(SOURCE DOCUMENT)
A student reads at the Hunterian Art Gallery on campus

Are ‘soft’ subjects for the rich?

By Eve Connor

Writer Eve Connor discusses why undertaking “soft” degrees should not be reserved for the most privileged students.

What constitutes a “soft” subject? It’s hard to say, although if you’ve ever been derisively asked “what are you going to do with that?” after revealing your degree course name, you may be studying one. Implicit in this line of questioning is that if you are not affluent or unfazed by the idea of potential joblessness, you are in for a miserable graduate life full of debt, regret and unemployment. “Soft” subjects are exclusively for the wealthy, right? Just look at drama: how often do you scroll through a British thespian’s Wikipedia page to find that they were educated at a top private school like Eton (a school that seemingly propels all its students into either acting royalty or Number 10)? The conclusion is that to pursue these avenues you need a private education, connections, and money. 

It’s a similar story with my own degree: art history. A subject considered so “soft” that in 2018 its A-level was almost scrapped in England, Wales, and Northern Ireland, even though it was only offered in a handful of state schools anyway. By detractors, it’s considered an elitist sit-off subject reserved for those in the upper echelons of society where the vocabulary required to discuss art is second nature; it is not for the 93%. Students at state schools rarely have access to the educational opportunities of their more affluent peers, and when they do, the opportunities are directed towards the seemingly more marketable skills gained in “hard” subjects like STEM. At my inner-city secondary school, most trips to local universities revolved around science – don’t get me wrong, my school and my teachers were wonderful, but there was a sense that “soft” subjects – or even the humanities – just weren’t a viable option. 

Even when students do decide to undertake “soft” degrees, job prospects are a significant worry. In my first art history seminar of the semester someone boldly asked whether we will be able to get jobs after completing our degree. Though it may have elicited a couple of smirks, it hit upon an anxiety that many of us probably have; an anxiety that has been exacerbated by the pandemic. Last year, a government-backed “Rethink, Reskill, Reboot” campaign advertisement came under fire for suggesting a ballerina retrain into IT. Not only does this devalue the years of hard work it takes to break into such an industry, but it stinks of elitism. It leans dangerously towards the notion that pursuing a “soft” subject like dance or drama is a privilege reserved for the affluent while the rest of us should seek to become “productive” members of society by acquiring a “practical” skill set.

It is undoubtedly a complicated issue. Though transferable skills are increasingly valued by employers, very few of us – regardless of our financial situation – can undertake a degree simply for the joy of knowledge. University is, in many ways, an investment, in which we must weigh up the risk and reward, but I believe enjoyment is integral to success. Passing over a so-called “soft” subject you love in favour of a “hard” subject you’re less keen on may lead to a lack of motivation, low attainment and ultimately, unhappiness.

So, if you want to study a “soft” degree – whatever that may be – don’t hastily disregard it as “not for you”. If we continue to present “soft” degrees as a privilege reserved for wealthier students, we perpetuate a vicious cycle where these subjects are branded as elitist and, as such, remain so.

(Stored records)
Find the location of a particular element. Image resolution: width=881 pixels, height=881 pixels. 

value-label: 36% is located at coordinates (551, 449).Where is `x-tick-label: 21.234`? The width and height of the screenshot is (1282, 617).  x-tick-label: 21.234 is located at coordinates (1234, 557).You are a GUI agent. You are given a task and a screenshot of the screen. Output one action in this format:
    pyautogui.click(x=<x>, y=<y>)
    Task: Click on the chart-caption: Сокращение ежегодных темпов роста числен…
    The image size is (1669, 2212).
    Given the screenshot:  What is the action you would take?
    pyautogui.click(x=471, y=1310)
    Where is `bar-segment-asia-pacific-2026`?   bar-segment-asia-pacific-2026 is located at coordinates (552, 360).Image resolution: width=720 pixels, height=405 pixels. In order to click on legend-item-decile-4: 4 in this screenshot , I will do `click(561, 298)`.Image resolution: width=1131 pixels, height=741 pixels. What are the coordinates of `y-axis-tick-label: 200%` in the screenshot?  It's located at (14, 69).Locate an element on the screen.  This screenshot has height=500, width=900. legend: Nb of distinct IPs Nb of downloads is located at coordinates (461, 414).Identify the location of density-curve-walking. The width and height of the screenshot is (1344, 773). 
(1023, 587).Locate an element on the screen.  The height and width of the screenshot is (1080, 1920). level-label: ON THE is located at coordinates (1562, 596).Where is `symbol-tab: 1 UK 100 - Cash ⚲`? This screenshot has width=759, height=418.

(ACTIVITY)
Copy everything from "It is undoubtedly" down to "such, remain so." in the article on "soft" subjects, swapping "investment" for "commitment". Nothing in the stored records is needed.

(EXERCISE OUTPUT)
It is undoubtedly a complicated issue. Though transferable skills are increasingly valued by employers, very few of us – regardless of our financial situation – can undertake a degree simply for the joy of knowledge. University is, in many ways, an commitment, in which we must weigh up the risk and reward, but I believe enjoyment is integral to success. Passing over a so-called “soft” subject you love in favour of a “hard” subject you’re less keen on may lead to a lack of motivation, low attainment and ultimately, unhappiness.

So, if you want to study a “soft” degree – whatever that may be – don’t hastily disregard it as “not for you”. If we continue to present “soft” degrees as a privilege reserved for wealthier students, we perpetuate a vicious cycle where these subjects are branded as elitist and, as such, remain so.